Por Denise Fernandes
Você me disse que eu estava com olhos tristes.
Perguntou o que era. Disse que não era nada, que não estava triste. Talvez meus
olhos estivessem irritados pela maquilagem. Você ficou bravo pensando que eu
estava mentindo. Disse que não estava mentindo, se eu tivesse triste, eu
falava. Geralmente, quando fico triste, eu falo, expliquei a você. Você fez uma
cara de quem não acredita muito. Ai, aí eu acho que também achei que não falo
sempre das minhas tristezas e pensei que não estava com vontade de falar delas
para você. Medo de que só de falar eu possa ficar mais triste do que estou.

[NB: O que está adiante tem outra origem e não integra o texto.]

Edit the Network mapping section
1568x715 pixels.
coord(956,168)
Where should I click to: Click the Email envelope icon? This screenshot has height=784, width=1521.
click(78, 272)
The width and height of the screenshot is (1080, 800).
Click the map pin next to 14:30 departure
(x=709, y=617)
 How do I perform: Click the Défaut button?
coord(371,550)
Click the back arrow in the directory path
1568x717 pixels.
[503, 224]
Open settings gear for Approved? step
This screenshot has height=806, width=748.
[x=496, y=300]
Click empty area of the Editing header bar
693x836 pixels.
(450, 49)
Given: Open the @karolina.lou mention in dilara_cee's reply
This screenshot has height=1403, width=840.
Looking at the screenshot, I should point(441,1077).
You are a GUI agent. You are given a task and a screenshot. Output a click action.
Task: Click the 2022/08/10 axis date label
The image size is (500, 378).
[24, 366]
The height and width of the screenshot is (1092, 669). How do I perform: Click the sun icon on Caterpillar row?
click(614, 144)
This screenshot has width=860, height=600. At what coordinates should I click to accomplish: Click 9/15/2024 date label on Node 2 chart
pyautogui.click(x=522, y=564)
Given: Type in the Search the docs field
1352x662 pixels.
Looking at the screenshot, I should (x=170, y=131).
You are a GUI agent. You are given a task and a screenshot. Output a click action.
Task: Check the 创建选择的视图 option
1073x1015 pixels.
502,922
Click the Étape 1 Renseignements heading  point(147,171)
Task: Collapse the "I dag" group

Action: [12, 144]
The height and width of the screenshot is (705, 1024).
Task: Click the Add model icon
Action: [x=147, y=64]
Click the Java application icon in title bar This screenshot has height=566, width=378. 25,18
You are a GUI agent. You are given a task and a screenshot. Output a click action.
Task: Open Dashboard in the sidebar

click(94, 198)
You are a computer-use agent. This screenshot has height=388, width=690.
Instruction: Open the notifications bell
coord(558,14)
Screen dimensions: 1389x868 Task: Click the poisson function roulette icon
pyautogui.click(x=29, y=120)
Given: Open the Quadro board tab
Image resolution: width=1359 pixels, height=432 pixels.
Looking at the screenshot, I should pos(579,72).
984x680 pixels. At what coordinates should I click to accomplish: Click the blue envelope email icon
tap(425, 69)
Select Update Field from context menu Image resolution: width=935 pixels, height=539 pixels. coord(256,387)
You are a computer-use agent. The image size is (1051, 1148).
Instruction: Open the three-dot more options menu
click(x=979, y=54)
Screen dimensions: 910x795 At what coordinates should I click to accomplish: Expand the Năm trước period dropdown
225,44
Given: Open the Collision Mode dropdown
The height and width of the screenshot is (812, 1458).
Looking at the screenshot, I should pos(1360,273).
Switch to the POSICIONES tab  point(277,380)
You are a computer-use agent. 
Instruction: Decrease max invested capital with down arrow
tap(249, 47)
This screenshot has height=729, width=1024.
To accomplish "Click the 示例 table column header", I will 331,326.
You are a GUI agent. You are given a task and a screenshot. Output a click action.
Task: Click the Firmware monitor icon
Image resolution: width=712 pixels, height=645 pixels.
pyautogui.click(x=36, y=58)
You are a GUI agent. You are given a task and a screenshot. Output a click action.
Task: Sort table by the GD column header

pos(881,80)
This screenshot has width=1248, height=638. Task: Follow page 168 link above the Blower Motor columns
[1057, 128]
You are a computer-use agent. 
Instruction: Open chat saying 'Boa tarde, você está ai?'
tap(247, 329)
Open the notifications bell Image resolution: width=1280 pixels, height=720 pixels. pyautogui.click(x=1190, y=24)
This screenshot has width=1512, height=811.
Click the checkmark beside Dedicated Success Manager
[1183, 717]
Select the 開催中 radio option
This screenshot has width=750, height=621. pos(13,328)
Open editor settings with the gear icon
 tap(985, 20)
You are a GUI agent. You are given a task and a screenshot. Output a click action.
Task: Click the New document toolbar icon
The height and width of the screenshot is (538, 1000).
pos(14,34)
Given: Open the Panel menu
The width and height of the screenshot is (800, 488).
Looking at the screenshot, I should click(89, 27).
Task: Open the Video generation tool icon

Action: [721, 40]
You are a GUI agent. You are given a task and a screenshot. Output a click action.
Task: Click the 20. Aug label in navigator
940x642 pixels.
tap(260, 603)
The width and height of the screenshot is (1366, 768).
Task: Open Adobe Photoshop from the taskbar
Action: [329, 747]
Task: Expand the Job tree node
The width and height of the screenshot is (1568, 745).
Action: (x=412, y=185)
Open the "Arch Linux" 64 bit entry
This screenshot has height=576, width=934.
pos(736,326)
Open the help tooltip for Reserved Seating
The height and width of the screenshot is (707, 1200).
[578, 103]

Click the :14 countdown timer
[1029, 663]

Medo de chorar. Medo de te envolver na tristeza envolvida, essa compaixão
arrancada do outro, de você ou outra pessoa. Não quero esse sentimento
implorado. Deve ser orgulho ou bobagem da minha parte, mas quero alguém que
sinta compaixão sem lágrima alguma, sem chantagem. Sei que são sonhos. E não
tenho certeza se esses sonhos são causa desses olhos tristes, que também me
assustam.
Não consigo entender, mas meus olhos parecem mais
tristes do que a tristeza que estou sentindo agora. Será que carregam tristezas
de antes? E a tristeza dos meus olhos me deixa um pouco triste. Da onde saíram
esses olhos tristes me olhando? Acho que fico um pouco triste com a tristeza
dos outros. Pego emprestado e sofro com a tristeza dos outros; mas também pego
alegria. Esses olhos mais tristes que o normal foram de tristezas que não
lembro. Sentimentos de solidão que me fizeram bem sozinha mesmo. Como um
morador de rua que encontrei no caminho sem nenhum cobertor velho, nenhum
casaco velho, a camiseta curta, ele bem gelado. Via o gelado nos olhos dele,
deitadinho no chão, sem papelão. O morador ao lado com cobertor, papelão,
casacão. Sinto uma solidão danada olhando para os dois, assim desiguais, lado a
lado, unidos nem sei eu pelo quê. Tem horas que entendo todas as tristezas dos
meus olhos, mesmo essas que aparecem sem que eu perceba, e descubra dessa forma.
Você olhando e vendo o que eu nem mesma sabia.
A tristeza demorou para sair dos meus olhos. Mas não
precisei chorar. Nem falar. Acordei simplesmente diferente. Depois percebi que
era bom que você lesse meus olhos, que não fosse tudo indiferença, que houvesse
essa pergunta sobre o conteúdo dos olhos, que houvesse verdade. Mesmo assustada
pela descoberta de algo que eu não sabia que estava em mim, sinto que é luz
aparecendo para eu perceber que sou mesmo um pouco transparente. Transparência
que começa pelos olhos e continua; e quando você me vê, sabe como estou lá no
fundo, mesmo eu não gostando tanto de ser tão transparente assim.
E será que temos o tato triste, os ouvidos tristes, o
olfato triste, o paladar triste? A mão que tem saudades de carinhos, a pele
carregará a tristeza de tudo? Fecho os olhos e ainda te vejo. Meus olhos
fechados continuam tristes? A porta bate com força e eu me assusto como se eu
fosse um bebê. Meus cinco sentidos continuam sentindo o que eu nem sei que
sinto. Me avise quando meus olhos estiverem cheios de amor.